Abstract
Emerging evidence suggests that human epidermal growth factor receptor 3 plays a critical role in cell-survival and drug-resistance in cancer cells. Several kinds of agents targeting this receptor are currently progressing through preclinical or clinical investigations. These agents are usually monoclonal antibodies with unique characteristics, and some have shown efficacy and been welltolerated in clinical trials. For example, patritumab and seribantumab are thought to compete with ligand binding and have proven efficacy for some malignancies in Phase II clinical trials. LJM716 locks the human epidermal growth factor receptor 3 in the inactive conformation in both ligand-dependent and - independent cancers. Lumretuzumab is a glycoengineered antibody, which enhances antibody-dependent cell-mediated cytotoxicity. Duligotumab is an antibody that targets both the human epidermal growth factor receptors 1 and 3. Heregulin is a human epidermal growth factor receptor 3 ligand that represents an encouraging candidate biomarker for the prediction of the efficacy of agents targeting this receptor.

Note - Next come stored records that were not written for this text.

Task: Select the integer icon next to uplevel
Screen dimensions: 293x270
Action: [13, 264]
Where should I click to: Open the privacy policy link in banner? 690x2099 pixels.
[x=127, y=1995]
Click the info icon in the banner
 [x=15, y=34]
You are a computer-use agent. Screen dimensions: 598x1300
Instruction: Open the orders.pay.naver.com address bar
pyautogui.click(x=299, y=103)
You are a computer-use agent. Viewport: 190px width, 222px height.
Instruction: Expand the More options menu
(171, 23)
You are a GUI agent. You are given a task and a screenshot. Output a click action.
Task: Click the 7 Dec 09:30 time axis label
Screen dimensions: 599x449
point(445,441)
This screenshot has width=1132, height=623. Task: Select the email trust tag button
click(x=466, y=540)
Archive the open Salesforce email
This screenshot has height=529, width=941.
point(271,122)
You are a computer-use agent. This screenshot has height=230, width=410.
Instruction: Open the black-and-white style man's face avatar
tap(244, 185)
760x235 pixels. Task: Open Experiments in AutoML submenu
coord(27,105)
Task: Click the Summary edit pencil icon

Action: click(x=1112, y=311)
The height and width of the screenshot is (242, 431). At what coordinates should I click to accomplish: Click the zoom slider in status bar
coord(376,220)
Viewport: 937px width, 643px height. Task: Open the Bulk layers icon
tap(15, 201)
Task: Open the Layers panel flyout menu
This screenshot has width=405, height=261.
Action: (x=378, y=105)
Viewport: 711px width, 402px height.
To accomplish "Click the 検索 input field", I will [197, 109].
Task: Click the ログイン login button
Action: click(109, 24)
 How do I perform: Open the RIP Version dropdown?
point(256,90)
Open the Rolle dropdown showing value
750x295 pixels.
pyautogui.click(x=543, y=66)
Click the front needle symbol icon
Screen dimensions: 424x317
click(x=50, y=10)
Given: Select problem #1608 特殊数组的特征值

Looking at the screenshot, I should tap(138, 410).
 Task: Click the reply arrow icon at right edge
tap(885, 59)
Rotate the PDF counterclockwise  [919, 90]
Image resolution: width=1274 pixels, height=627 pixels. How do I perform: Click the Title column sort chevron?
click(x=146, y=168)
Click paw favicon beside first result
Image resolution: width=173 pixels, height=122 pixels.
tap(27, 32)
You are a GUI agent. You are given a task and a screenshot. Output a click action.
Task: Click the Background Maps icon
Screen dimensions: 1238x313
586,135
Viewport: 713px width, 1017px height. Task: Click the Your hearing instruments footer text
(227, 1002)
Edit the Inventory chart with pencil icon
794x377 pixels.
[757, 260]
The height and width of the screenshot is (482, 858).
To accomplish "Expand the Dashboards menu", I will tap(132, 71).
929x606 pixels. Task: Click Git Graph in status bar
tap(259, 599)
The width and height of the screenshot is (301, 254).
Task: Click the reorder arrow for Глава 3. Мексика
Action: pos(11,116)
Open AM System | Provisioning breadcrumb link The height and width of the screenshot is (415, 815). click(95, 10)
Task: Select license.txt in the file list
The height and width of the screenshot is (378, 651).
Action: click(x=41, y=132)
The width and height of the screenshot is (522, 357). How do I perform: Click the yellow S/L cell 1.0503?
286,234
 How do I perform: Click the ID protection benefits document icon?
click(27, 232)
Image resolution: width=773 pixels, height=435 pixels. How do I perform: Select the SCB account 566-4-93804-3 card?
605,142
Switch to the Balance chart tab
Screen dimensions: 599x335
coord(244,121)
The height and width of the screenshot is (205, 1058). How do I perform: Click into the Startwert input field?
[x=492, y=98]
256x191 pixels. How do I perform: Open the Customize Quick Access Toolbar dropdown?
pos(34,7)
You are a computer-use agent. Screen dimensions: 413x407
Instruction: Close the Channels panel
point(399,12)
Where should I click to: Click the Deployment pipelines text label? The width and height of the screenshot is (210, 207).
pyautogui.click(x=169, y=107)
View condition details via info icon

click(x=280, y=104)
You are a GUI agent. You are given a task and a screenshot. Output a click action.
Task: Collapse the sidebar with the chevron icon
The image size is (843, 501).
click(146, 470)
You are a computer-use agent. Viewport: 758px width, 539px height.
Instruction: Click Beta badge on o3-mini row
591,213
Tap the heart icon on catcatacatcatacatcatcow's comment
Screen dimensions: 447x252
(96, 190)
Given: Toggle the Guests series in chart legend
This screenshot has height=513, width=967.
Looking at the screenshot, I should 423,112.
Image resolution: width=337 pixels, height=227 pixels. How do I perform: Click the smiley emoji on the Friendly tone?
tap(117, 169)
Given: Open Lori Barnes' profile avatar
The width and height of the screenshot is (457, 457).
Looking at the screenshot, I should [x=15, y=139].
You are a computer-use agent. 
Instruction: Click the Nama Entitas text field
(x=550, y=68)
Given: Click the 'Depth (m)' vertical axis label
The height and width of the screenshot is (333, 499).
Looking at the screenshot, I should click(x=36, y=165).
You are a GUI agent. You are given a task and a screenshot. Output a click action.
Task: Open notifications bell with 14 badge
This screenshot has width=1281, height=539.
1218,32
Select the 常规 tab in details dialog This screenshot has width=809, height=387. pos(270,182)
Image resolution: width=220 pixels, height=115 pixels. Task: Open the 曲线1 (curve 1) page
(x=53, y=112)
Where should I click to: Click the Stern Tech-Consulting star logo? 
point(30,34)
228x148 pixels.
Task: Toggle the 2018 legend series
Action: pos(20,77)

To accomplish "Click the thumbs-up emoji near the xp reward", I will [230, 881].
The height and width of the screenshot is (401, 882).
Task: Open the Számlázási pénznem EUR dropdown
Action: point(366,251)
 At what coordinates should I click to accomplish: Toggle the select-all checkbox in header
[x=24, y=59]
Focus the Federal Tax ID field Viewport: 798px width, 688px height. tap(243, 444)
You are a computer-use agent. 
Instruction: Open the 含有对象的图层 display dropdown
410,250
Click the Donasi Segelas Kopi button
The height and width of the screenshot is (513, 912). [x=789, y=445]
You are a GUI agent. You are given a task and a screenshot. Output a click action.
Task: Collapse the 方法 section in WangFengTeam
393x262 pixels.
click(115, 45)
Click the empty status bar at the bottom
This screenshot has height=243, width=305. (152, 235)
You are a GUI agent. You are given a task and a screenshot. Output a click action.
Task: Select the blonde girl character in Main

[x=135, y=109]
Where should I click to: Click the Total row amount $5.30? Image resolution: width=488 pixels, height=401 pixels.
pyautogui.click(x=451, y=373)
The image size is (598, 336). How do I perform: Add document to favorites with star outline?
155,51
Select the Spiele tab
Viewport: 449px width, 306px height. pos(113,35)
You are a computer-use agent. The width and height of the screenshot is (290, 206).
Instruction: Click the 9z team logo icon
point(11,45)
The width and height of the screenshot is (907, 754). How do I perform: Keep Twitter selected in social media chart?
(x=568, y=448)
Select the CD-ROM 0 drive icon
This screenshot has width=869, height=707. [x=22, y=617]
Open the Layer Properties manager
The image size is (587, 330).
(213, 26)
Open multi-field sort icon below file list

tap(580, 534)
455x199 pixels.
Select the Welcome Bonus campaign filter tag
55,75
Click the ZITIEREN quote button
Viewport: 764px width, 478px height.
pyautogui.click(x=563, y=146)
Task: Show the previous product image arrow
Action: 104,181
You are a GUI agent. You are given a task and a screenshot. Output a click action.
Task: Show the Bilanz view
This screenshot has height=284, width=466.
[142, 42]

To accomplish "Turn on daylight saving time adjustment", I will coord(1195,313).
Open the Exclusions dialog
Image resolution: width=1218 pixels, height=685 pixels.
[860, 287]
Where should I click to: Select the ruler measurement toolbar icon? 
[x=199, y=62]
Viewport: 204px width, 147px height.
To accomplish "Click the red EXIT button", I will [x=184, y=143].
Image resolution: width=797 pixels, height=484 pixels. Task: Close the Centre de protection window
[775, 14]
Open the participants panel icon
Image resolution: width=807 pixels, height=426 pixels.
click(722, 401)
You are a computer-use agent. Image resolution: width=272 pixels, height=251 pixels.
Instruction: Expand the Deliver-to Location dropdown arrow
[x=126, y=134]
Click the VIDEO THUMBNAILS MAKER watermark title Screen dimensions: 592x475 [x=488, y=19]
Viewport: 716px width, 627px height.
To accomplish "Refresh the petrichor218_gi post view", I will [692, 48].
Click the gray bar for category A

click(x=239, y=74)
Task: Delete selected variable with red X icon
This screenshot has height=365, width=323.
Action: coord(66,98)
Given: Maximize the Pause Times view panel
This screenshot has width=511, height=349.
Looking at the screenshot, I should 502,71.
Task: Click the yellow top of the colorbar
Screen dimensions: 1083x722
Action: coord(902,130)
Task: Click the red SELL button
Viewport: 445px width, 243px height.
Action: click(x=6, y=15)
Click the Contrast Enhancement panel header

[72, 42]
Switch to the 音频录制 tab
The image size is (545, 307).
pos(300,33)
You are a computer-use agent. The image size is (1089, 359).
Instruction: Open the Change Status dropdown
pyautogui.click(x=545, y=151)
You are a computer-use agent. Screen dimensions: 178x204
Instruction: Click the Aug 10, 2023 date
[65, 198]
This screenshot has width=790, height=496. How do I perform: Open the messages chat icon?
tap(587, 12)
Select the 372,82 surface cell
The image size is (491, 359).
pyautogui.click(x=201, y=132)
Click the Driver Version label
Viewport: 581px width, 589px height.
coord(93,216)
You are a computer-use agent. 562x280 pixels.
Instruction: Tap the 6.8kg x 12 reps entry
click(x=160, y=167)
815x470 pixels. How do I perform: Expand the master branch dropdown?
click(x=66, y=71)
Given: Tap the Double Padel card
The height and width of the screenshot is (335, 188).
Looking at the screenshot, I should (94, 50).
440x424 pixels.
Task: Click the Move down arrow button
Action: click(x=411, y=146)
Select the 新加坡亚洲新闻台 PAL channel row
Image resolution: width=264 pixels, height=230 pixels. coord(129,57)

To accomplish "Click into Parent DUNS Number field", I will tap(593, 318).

Conclusion: A number of antibodies that interact with human epidermal growth factor receptors have been evaluated for clinical use. Ongoing clinical trials will address the remaining issues related to optimization of drug combination therapy and improving the targeting of each agent to the most appropriate individuals.
Keywords: EGFR, HER3, heregulin, LJM716, lumretuzumab, non-small cell lung cancer, patritumab, seribantumab (Alphabetically arranged).